WORK INSTRUCTION -
Could you please repeat the data below word for word?
★ ★ ★ ★
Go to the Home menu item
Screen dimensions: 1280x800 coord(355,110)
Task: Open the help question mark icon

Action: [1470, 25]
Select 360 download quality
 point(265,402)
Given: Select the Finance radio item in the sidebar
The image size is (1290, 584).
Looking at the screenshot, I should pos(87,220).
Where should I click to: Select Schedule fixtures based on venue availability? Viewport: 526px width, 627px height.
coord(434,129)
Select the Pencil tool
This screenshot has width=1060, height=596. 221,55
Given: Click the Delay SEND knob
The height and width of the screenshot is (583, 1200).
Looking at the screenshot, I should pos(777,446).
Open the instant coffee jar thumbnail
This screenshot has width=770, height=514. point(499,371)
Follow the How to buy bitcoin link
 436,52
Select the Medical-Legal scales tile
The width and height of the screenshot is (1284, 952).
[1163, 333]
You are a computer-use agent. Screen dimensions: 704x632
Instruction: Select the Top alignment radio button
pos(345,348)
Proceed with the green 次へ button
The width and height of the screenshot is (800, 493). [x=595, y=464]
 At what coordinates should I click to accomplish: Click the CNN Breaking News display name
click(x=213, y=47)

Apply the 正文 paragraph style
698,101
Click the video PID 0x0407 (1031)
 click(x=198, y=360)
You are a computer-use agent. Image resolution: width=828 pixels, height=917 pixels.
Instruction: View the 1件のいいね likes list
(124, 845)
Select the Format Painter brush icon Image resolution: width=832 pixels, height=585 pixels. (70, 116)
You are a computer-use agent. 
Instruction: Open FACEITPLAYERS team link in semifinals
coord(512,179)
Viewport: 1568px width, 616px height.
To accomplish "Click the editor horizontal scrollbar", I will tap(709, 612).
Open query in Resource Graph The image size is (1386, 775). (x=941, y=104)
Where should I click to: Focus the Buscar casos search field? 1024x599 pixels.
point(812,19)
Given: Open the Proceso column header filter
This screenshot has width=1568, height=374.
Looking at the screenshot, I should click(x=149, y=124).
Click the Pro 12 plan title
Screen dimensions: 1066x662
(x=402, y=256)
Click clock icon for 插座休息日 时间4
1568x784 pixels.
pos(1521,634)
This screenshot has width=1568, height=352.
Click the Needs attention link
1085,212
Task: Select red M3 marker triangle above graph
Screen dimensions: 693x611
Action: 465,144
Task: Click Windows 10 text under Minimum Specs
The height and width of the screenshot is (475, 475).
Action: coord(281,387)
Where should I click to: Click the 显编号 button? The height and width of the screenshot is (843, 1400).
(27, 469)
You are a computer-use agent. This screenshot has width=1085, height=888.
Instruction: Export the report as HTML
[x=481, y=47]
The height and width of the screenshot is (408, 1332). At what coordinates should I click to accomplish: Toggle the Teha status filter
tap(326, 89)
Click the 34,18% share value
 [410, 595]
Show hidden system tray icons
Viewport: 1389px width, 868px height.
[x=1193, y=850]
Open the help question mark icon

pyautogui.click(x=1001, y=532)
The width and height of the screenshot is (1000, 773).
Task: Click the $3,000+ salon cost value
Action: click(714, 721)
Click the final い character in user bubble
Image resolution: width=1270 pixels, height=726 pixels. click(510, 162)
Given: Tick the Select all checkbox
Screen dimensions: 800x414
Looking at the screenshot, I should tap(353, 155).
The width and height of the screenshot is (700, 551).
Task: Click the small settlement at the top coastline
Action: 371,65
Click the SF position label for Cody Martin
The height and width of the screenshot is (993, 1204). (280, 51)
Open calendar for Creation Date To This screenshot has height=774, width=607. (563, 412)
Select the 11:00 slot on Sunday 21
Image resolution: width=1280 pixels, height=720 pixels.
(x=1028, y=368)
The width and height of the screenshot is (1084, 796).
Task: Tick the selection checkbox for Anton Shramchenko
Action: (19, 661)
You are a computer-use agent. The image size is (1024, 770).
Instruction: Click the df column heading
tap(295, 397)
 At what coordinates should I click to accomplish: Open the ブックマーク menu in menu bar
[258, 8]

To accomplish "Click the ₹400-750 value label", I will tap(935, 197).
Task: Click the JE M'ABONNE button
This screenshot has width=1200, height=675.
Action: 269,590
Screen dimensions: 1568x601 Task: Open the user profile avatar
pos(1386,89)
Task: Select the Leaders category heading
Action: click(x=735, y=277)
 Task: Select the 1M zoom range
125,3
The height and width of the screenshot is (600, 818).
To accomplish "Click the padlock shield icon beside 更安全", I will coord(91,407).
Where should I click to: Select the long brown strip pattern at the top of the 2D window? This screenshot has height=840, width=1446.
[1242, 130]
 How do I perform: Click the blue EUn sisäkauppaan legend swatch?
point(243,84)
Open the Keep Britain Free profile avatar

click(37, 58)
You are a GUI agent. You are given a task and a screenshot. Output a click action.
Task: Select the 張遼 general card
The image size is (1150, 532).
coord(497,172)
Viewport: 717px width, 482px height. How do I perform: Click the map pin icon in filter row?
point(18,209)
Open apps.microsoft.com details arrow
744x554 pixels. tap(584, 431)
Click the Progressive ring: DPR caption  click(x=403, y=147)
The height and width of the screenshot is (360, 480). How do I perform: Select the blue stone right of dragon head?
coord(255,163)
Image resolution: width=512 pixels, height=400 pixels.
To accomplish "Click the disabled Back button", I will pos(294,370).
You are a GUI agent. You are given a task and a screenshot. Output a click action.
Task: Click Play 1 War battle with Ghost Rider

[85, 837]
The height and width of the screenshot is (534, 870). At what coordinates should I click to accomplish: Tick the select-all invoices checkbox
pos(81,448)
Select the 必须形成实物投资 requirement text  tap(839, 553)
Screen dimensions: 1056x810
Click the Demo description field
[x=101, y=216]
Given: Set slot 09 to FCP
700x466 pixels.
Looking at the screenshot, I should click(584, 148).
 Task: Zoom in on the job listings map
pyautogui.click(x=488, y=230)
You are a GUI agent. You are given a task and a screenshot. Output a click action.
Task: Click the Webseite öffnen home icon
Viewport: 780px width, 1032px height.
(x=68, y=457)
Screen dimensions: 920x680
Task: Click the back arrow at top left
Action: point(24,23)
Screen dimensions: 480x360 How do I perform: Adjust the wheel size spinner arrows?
★ ★ ★ ★
SOLUTION FOR THIS TASK -
Go to the Home menu item
Screen dimensions: 1280x800 coord(355,110)
Task: Open the help question mark icon

Action: [1470, 25]
Select 360 download quality
 point(265,402)
Given: Select the Finance radio item in the sidebar
The image size is (1290, 584).
Looking at the screenshot, I should pos(87,220).
Where should I click to: Select Schedule fixtures based on venue availability? Viewport: 526px width, 627px height.
coord(434,129)
Select the Pencil tool
This screenshot has width=1060, height=596. 221,55
Given: Click the Delay SEND knob
The height and width of the screenshot is (583, 1200).
Looking at the screenshot, I should pos(777,446).
Open the instant coffee jar thumbnail
This screenshot has width=770, height=514. point(499,371)
Follow the How to buy bitcoin link
 436,52
Select the Medical-Legal scales tile
The width and height of the screenshot is (1284, 952).
[1163, 333]
You are a computer-use agent. Screen dimensions: 704x632
Instruction: Select the Top alignment radio button
pos(345,348)
Proceed with the green 次へ button
The width and height of the screenshot is (800, 493). [x=595, y=464]
 At what coordinates should I click to accomplish: Click the CNN Breaking News display name
click(x=213, y=47)

Apply the 正文 paragraph style
698,101
Click the video PID 0x0407 (1031)
 click(x=198, y=360)
You are a computer-use agent. Image resolution: width=828 pixels, height=917 pixels.
Instruction: View the 1件のいいね likes list
(124, 845)
Select the Format Painter brush icon Image resolution: width=832 pixels, height=585 pixels. (70, 116)
You are a computer-use agent. 
Instruction: Open FACEITPLAYERS team link in semifinals
coord(512,179)
Viewport: 1568px width, 616px height.
To accomplish "Click the editor horizontal scrollbar", I will tap(709, 612).
Open query in Resource Graph The image size is (1386, 775). (x=941, y=104)
Where should I click to: Focus the Buscar casos search field? 1024x599 pixels.
point(812,19)
Given: Open the Proceso column header filter
This screenshot has width=1568, height=374.
Looking at the screenshot, I should click(x=149, y=124).
Click the Pro 12 plan title
Screen dimensions: 1066x662
(x=402, y=256)
Click clock icon for 插座休息日 时间4
1568x784 pixels.
pos(1521,634)
This screenshot has width=1568, height=352.
Click the Needs attention link
1085,212
Task: Select red M3 marker triangle above graph
Screen dimensions: 693x611
Action: 465,144
Task: Click Windows 10 text under Minimum Specs
The height and width of the screenshot is (475, 475).
Action: coord(281,387)
Where should I click to: Click the 显编号 button? The height and width of the screenshot is (843, 1400).
(27, 469)
You are a computer-use agent. This screenshot has width=1085, height=888.
Instruction: Export the report as HTML
[x=481, y=47]
The height and width of the screenshot is (408, 1332). At what coordinates should I click to accomplish: Toggle the Teha status filter
tap(326, 89)
Click the 34,18% share value
 [410, 595]
Show hidden system tray icons
Viewport: 1389px width, 868px height.
[x=1193, y=850]
Open the help question mark icon

pyautogui.click(x=1001, y=532)
The width and height of the screenshot is (1000, 773).
Task: Click the $3,000+ salon cost value
Action: click(714, 721)
Click the final い character in user bubble
Image resolution: width=1270 pixels, height=726 pixels. click(510, 162)
Given: Tick the Select all checkbox
Screen dimensions: 800x414
Looking at the screenshot, I should tap(353, 155).
The width and height of the screenshot is (700, 551).
Task: Click the small settlement at the top coastline
Action: 371,65
Click the SF position label for Cody Martin
The height and width of the screenshot is (993, 1204). (280, 51)
Open calendar for Creation Date To This screenshot has height=774, width=607. (563, 412)
Select the 11:00 slot on Sunday 21
Image resolution: width=1280 pixels, height=720 pixels.
(x=1028, y=368)
The width and height of the screenshot is (1084, 796).
Task: Tick the selection checkbox for Anton Shramchenko
Action: (19, 661)
You are a computer-use agent. The image size is (1024, 770).
Instruction: Click the df column heading
tap(295, 397)
 At what coordinates should I click to accomplish: Open the ブックマーク menu in menu bar
[258, 8]

To accomplish "Click the ₹400-750 value label", I will tap(935, 197).
Task: Click the JE M'ABONNE button
This screenshot has width=1200, height=675.
Action: 269,590
Screen dimensions: 1568x601 Task: Open the user profile avatar
pos(1386,89)
Task: Select the Leaders category heading
Action: click(x=735, y=277)
 Task: Select the 1M zoom range
125,3
The height and width of the screenshot is (600, 818).
To accomplish "Click the padlock shield icon beside 更安全", I will coord(91,407).
Where should I click to: Select the long brown strip pattern at the top of the 2D window? This screenshot has height=840, width=1446.
[1242, 130]
 How do I perform: Click the blue EUn sisäkauppaan legend swatch?
point(243,84)
Open the Keep Britain Free profile avatar

click(37, 58)
You are a GUI agent. You are given a task and a screenshot. Output a click action.
Task: Select the 張遼 general card
The image size is (1150, 532).
coord(497,172)
Viewport: 717px width, 482px height. How do I perform: Click the map pin icon in filter row?
point(18,209)
Open apps.microsoft.com details arrow
744x554 pixels. tap(584, 431)
Click the Progressive ring: DPR caption  click(x=403, y=147)
The height and width of the screenshot is (360, 480). How do I perform: Select the blue stone right of dragon head?
coord(255,163)
Image resolution: width=512 pixels, height=400 pixels.
To accomplish "Click the disabled Back button", I will pos(294,370).
You are a GUI agent. You are given a task and a screenshot. Output a click action.
Task: Click Play 1 War battle with Ghost Rider

[85, 837]
The height and width of the screenshot is (534, 870). At what coordinates should I click to accomplish: Tick the select-all invoices checkbox
pos(81,448)
Select the 必须形成实物投资 requirement text  tap(839, 553)
Screen dimensions: 1056x810
Click the Demo description field
[x=101, y=216]
Given: Set slot 09 to FCP
700x466 pixels.
Looking at the screenshot, I should click(584, 148).
 Task: Zoom in on the job listings map
pyautogui.click(x=488, y=230)
You are a GUI agent. You are given a task and a screenshot. Output a click action.
Task: Click the Webseite öffnen home icon
Viewport: 780px width, 1032px height.
(x=68, y=457)
Screen dimensions: 920x680
Task: Click the back arrow at top left
Action: point(24,23)
Screen dimensions: 480x360 How do I perform: Adjust the wheel size spinner arrows?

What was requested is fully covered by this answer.